The method 200 identifies (at 205) the categories of items that the user has previously chosen to purchase. These items may include items purchased by various means, including by placing a winning bid or buying with an immediate purchase option. The method then identifies (at 210) the categories of items that the user selects to bid on (i.e., in an online auction). The method then identifies (at 215) the categories of items that the user selects to view. A view of an item may be performed by selecting that item from a list or menu of items (e.g., by clicking on the item). Such a selection may open up a pop-up and/or a new web page with further information about the item such as photographs, item descriptions, and the like. The method then identifies (at 220) the categories of items that the user selects to watch. When an item is selected for watching, the user may receive updates on the status of the item. For example, the user may be notified of price changes, increases of the winning bid amount, impending ends of an auction for the item, and the like.
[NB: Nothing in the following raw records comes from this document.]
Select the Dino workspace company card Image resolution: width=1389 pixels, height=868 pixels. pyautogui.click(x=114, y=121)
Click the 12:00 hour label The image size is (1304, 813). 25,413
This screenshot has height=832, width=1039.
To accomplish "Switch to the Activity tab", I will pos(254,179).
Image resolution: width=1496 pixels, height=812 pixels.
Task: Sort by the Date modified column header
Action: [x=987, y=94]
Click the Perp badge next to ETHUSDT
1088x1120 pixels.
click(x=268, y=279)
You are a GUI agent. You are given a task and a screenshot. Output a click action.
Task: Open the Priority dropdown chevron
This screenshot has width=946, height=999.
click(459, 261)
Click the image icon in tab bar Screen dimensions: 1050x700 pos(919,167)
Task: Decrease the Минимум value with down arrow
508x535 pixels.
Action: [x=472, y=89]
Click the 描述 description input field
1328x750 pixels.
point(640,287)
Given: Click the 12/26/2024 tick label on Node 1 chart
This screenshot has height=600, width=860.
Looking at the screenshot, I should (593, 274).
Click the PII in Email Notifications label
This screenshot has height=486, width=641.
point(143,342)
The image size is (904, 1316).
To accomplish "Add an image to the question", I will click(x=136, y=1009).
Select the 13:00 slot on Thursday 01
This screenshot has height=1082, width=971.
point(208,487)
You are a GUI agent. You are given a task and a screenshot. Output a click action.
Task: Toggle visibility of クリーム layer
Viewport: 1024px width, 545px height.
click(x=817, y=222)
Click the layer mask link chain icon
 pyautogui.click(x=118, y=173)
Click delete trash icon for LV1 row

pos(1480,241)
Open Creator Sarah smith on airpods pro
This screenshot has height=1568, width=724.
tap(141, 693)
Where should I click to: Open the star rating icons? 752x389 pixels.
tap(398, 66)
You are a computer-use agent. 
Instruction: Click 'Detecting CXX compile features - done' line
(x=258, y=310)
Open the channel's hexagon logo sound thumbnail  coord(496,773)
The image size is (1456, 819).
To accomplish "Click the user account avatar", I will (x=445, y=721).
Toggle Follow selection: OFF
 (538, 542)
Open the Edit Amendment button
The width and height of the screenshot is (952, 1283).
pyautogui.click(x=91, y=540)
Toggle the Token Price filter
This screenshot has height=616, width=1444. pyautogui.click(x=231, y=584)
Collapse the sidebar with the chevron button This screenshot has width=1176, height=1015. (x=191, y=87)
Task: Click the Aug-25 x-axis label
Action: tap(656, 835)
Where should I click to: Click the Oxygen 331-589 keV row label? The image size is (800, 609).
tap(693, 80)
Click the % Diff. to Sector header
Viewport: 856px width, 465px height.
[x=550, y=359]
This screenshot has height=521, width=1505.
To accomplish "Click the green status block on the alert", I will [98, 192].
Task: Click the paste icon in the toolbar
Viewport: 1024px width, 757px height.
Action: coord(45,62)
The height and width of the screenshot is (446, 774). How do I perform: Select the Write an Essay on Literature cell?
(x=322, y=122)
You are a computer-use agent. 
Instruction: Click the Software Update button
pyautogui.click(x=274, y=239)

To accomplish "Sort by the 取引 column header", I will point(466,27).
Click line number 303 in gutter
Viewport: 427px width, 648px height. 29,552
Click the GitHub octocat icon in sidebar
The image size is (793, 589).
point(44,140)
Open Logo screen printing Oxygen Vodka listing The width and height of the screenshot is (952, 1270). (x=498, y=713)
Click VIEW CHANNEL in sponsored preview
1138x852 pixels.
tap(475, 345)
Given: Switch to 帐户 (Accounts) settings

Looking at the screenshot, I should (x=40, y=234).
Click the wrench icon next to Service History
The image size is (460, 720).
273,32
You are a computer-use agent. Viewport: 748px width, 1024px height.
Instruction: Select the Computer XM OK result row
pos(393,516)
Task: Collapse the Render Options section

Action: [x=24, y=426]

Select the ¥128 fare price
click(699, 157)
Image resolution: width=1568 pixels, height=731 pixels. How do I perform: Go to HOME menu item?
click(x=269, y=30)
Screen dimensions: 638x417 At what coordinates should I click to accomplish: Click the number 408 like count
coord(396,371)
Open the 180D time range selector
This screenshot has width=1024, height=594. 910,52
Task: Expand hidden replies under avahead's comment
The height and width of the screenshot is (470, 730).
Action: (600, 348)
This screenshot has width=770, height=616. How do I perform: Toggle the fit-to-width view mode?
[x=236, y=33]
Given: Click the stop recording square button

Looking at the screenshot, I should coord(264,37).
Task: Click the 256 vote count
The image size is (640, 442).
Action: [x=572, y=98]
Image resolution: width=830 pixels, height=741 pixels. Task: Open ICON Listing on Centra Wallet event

In some embodiments, the method may also infer an interest in a category of items by a user based on categories of items in collections a user chooses to select for viewing. The method 200 identifies (at 225) categories of items found in collections that the user selects to view and then identifies (at 230) percentages of various categories in viewed collections. The method may infer the user's interests from selection of a category in one or more different ways. The method may infer an interest in each category found in a collection based on the percentage of items in a given category. For example, if the user views a collection in which 50% of the items are Lego sets and 10%, of the items are video games, the method may infer some interest in video games and a stronger interest (e.g., 5 times stronger) in Lego sets based on that user's selection. The method may also infer an interest in the dominant category (e.g., the category of a plurality or majority of the items in that collection), but not in any category with a lower percentage (e.g., an interest in Lego, but not video games in the above example). The method may also infer interests of various strengths for categories in which a threshold percentage of the items are found, but not categories below that threshold. For example, the method may infer an interest only in categories accounting for at least 25% of the items in the collection.

FIG. 3A conceptually illustrates a graph 300 of an example set of different levels of interest by a single user as indicated by categories of viewed items and categories of watched items. In the illustrated example, 10% of the user's views are of cell phone cases, 30% of the user's views are of Lego sets, 40% of the user's views are of NFL apparel, 15% of the user's views are of video games, and 5% of the user's views are of lamp shades. However, the figure illustrates that 60% of the items the user chooses to watch are Lego sets, 30% are NFL apparel, and 10% are video games.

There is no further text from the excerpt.